Records from a collection
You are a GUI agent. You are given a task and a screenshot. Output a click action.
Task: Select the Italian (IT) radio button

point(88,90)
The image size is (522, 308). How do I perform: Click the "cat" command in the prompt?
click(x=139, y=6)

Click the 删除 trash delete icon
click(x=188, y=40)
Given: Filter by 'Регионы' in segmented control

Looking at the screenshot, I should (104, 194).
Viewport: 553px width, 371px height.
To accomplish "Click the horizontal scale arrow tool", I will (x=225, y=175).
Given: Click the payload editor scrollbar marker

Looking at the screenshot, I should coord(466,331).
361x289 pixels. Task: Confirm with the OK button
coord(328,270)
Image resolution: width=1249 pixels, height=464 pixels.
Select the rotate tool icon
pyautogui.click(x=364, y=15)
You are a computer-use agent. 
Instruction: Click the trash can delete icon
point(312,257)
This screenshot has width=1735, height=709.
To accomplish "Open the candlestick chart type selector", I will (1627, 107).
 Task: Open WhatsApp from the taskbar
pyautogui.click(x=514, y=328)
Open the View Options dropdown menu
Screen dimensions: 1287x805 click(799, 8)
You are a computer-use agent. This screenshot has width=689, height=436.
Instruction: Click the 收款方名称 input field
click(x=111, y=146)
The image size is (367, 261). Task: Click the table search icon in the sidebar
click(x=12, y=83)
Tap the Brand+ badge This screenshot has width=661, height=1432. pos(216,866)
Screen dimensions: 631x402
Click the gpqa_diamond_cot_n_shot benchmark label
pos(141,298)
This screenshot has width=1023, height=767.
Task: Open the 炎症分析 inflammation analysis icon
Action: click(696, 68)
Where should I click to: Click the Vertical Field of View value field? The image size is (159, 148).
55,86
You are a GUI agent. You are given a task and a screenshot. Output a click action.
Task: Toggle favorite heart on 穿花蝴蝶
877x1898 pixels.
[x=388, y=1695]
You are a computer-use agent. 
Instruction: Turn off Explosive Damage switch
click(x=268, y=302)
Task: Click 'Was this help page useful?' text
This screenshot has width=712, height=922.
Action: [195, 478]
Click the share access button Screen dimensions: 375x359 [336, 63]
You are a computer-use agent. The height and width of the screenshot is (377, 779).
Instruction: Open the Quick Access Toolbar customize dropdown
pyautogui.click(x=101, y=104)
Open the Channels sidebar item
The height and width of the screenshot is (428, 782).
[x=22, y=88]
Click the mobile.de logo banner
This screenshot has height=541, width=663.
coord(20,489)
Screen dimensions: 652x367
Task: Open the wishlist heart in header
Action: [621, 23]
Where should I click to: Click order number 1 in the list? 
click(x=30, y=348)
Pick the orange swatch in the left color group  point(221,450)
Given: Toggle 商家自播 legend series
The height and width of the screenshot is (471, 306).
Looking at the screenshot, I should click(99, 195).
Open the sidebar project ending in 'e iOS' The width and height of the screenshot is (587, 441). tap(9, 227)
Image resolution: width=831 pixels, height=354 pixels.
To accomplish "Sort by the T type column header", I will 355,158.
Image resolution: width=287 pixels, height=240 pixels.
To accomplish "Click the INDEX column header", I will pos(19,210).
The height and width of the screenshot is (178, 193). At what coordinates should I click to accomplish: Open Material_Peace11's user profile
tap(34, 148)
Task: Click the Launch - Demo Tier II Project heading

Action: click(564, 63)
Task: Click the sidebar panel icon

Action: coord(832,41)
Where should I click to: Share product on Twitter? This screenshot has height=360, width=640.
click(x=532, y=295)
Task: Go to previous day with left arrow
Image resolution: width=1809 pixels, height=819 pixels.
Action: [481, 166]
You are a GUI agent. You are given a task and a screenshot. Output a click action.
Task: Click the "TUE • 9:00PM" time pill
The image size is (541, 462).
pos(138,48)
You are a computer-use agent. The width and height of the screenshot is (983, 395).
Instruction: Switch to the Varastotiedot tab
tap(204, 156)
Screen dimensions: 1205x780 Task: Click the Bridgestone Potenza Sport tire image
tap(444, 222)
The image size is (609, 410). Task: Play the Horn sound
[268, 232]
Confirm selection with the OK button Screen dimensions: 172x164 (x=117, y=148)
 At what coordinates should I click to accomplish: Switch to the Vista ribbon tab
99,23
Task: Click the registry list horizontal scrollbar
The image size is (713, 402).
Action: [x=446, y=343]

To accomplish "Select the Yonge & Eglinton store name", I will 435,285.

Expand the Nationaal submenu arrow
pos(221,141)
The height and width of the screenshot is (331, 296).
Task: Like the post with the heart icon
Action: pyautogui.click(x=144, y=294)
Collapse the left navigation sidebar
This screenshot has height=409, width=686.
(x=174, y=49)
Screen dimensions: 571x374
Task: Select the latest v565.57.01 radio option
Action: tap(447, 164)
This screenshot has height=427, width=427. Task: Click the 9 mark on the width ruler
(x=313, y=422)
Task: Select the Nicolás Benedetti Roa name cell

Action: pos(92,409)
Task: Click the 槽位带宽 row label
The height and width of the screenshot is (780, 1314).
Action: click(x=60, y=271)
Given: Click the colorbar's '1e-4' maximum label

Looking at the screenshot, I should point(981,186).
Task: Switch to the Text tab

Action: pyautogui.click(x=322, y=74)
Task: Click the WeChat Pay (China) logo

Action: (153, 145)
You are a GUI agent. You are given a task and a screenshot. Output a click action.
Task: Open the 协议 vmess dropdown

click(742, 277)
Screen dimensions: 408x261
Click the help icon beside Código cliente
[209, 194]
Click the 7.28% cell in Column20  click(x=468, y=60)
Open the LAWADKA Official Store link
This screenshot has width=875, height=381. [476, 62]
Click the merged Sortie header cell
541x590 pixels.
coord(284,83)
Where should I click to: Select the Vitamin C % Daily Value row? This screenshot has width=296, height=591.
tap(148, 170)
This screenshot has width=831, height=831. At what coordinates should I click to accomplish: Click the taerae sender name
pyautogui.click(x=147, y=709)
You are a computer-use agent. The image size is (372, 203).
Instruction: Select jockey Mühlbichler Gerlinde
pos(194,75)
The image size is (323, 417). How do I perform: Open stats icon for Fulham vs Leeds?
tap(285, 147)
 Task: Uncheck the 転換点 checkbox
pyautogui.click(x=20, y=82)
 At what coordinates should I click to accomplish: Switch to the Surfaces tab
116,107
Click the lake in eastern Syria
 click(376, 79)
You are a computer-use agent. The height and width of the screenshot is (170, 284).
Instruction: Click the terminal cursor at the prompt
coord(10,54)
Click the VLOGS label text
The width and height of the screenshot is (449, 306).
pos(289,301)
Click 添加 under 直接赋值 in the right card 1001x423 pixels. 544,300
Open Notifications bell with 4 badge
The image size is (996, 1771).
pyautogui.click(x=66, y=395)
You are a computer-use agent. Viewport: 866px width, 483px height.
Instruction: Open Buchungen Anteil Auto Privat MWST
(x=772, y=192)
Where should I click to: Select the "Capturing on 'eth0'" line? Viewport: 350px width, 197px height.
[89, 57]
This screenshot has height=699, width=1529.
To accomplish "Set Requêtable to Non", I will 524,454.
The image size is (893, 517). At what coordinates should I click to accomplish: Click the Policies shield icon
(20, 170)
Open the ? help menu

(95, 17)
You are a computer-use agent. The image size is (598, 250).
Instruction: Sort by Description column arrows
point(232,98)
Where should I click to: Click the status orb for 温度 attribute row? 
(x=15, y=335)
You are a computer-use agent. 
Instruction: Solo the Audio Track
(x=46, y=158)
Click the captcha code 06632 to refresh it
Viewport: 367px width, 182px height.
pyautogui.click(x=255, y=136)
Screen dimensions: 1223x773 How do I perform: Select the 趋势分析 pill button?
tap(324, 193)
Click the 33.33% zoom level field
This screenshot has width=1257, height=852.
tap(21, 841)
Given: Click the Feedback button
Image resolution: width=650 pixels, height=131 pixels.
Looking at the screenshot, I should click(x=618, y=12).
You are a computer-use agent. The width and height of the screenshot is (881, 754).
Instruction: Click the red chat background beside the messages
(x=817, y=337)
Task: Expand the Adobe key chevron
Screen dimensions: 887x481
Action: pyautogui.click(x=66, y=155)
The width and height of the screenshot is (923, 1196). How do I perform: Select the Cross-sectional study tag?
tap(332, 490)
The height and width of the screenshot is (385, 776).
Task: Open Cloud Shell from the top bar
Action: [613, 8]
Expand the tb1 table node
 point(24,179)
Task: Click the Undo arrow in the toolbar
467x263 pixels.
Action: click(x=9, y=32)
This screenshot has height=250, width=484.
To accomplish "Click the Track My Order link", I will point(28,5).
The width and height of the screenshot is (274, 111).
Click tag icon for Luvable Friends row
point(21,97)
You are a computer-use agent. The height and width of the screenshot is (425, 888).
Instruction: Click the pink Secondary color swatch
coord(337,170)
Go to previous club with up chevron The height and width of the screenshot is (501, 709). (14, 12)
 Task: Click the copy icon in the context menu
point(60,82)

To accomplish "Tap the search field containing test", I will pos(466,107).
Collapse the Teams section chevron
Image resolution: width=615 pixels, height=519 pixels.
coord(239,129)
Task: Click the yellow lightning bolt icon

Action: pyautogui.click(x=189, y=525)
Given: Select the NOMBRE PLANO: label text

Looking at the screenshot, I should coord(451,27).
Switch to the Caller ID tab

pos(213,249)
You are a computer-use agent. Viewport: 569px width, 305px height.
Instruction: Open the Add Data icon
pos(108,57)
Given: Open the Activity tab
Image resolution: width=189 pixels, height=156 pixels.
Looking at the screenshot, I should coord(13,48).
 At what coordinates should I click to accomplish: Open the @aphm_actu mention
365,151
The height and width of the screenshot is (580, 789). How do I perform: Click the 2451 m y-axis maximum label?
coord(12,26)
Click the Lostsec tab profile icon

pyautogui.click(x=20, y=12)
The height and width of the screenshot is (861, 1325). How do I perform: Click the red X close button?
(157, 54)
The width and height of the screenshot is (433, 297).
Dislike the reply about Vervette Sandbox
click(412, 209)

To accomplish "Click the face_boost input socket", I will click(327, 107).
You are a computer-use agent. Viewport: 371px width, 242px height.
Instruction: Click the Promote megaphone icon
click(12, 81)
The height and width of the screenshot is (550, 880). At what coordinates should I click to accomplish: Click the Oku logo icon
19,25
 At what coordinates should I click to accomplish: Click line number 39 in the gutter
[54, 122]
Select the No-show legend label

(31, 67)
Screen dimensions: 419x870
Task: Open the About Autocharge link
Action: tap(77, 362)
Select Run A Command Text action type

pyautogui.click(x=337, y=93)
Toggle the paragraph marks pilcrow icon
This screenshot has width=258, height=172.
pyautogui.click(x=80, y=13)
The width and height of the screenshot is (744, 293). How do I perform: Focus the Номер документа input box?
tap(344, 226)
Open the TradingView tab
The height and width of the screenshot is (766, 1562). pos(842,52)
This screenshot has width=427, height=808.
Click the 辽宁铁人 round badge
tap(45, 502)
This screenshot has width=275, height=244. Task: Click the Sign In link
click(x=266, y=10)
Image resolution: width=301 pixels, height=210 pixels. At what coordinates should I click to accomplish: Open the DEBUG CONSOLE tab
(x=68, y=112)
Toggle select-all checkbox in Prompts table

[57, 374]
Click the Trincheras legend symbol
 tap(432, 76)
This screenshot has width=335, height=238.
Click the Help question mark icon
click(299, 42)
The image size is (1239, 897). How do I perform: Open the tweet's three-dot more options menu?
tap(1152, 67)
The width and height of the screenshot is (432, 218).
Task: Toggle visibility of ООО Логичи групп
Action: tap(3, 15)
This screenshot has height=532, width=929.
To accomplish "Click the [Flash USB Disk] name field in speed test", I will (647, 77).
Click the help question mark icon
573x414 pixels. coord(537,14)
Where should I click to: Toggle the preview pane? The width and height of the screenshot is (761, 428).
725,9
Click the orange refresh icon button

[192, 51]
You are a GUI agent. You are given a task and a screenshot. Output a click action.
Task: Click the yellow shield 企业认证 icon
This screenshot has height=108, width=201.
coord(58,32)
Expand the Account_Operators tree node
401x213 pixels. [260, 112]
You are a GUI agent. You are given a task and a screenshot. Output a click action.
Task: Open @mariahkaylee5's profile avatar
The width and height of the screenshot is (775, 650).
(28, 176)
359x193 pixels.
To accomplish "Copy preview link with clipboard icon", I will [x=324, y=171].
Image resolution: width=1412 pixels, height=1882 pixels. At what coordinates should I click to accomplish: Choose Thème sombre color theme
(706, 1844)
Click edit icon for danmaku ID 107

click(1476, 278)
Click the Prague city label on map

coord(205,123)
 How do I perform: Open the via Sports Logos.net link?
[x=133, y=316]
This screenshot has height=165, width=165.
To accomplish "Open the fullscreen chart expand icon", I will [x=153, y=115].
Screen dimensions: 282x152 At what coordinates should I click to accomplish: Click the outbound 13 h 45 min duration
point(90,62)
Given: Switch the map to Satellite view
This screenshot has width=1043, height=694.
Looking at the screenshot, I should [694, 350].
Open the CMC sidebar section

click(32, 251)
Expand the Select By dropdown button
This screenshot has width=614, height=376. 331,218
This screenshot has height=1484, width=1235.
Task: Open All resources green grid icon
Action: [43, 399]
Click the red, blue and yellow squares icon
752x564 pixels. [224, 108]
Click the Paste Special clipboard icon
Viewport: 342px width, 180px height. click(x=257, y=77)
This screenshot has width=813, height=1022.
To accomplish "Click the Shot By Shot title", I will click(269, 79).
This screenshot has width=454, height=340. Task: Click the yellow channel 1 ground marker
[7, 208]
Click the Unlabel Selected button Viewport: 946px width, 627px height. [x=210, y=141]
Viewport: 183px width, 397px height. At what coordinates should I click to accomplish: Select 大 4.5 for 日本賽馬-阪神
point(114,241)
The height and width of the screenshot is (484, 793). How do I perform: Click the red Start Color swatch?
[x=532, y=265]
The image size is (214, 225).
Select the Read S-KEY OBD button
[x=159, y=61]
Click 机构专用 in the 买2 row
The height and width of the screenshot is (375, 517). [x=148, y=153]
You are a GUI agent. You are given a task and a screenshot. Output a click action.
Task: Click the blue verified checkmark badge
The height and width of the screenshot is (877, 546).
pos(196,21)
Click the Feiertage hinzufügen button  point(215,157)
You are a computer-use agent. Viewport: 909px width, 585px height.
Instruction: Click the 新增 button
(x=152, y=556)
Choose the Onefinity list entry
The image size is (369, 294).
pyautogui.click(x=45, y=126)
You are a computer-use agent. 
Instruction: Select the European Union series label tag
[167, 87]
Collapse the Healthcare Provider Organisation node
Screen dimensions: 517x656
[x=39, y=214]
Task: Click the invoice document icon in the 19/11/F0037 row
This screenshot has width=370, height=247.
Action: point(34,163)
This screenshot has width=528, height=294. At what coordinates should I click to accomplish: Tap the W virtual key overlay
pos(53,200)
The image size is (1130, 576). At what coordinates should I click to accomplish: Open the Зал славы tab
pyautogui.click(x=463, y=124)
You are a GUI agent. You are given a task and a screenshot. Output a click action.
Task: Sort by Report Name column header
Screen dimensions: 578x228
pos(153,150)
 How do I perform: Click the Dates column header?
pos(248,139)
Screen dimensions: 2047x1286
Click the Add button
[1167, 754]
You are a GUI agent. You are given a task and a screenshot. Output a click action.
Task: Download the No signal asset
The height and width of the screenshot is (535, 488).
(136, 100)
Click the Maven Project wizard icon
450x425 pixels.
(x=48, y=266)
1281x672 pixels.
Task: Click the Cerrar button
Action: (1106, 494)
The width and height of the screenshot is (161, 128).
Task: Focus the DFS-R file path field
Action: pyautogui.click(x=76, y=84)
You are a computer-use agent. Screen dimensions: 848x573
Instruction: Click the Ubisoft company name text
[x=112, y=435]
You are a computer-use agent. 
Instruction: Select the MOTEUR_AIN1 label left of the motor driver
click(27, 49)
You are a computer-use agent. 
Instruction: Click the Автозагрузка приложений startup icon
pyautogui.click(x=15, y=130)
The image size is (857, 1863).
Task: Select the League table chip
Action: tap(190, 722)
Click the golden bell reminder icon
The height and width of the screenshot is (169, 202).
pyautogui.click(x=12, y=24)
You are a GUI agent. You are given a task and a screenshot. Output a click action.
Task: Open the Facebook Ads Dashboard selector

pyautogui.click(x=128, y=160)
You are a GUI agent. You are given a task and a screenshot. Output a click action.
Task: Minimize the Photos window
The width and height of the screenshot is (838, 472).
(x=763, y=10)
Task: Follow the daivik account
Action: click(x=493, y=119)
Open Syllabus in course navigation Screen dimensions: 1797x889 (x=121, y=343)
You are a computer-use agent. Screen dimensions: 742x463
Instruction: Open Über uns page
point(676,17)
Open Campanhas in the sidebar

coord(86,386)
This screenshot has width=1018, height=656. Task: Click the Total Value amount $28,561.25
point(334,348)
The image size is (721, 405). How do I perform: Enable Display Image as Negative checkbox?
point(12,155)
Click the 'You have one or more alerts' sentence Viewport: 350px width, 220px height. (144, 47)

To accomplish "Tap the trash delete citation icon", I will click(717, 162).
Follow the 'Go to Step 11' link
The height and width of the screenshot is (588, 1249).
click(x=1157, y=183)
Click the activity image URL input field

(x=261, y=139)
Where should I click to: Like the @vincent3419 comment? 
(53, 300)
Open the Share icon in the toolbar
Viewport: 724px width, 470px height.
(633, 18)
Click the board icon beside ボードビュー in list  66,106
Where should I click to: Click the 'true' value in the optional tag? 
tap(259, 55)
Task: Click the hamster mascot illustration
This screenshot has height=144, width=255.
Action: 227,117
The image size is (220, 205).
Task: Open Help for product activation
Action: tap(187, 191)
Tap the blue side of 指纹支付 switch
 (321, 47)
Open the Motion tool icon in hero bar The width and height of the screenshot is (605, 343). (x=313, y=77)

§ **Exercise brief**: List, from the entries above, every line in which the word "previous" shows up.

§ **Solution for this problem**:
Task: Go to previous day with left arrow
Go to previous club with up chevron The height and width of the screenshot is (501, 709). (14, 12)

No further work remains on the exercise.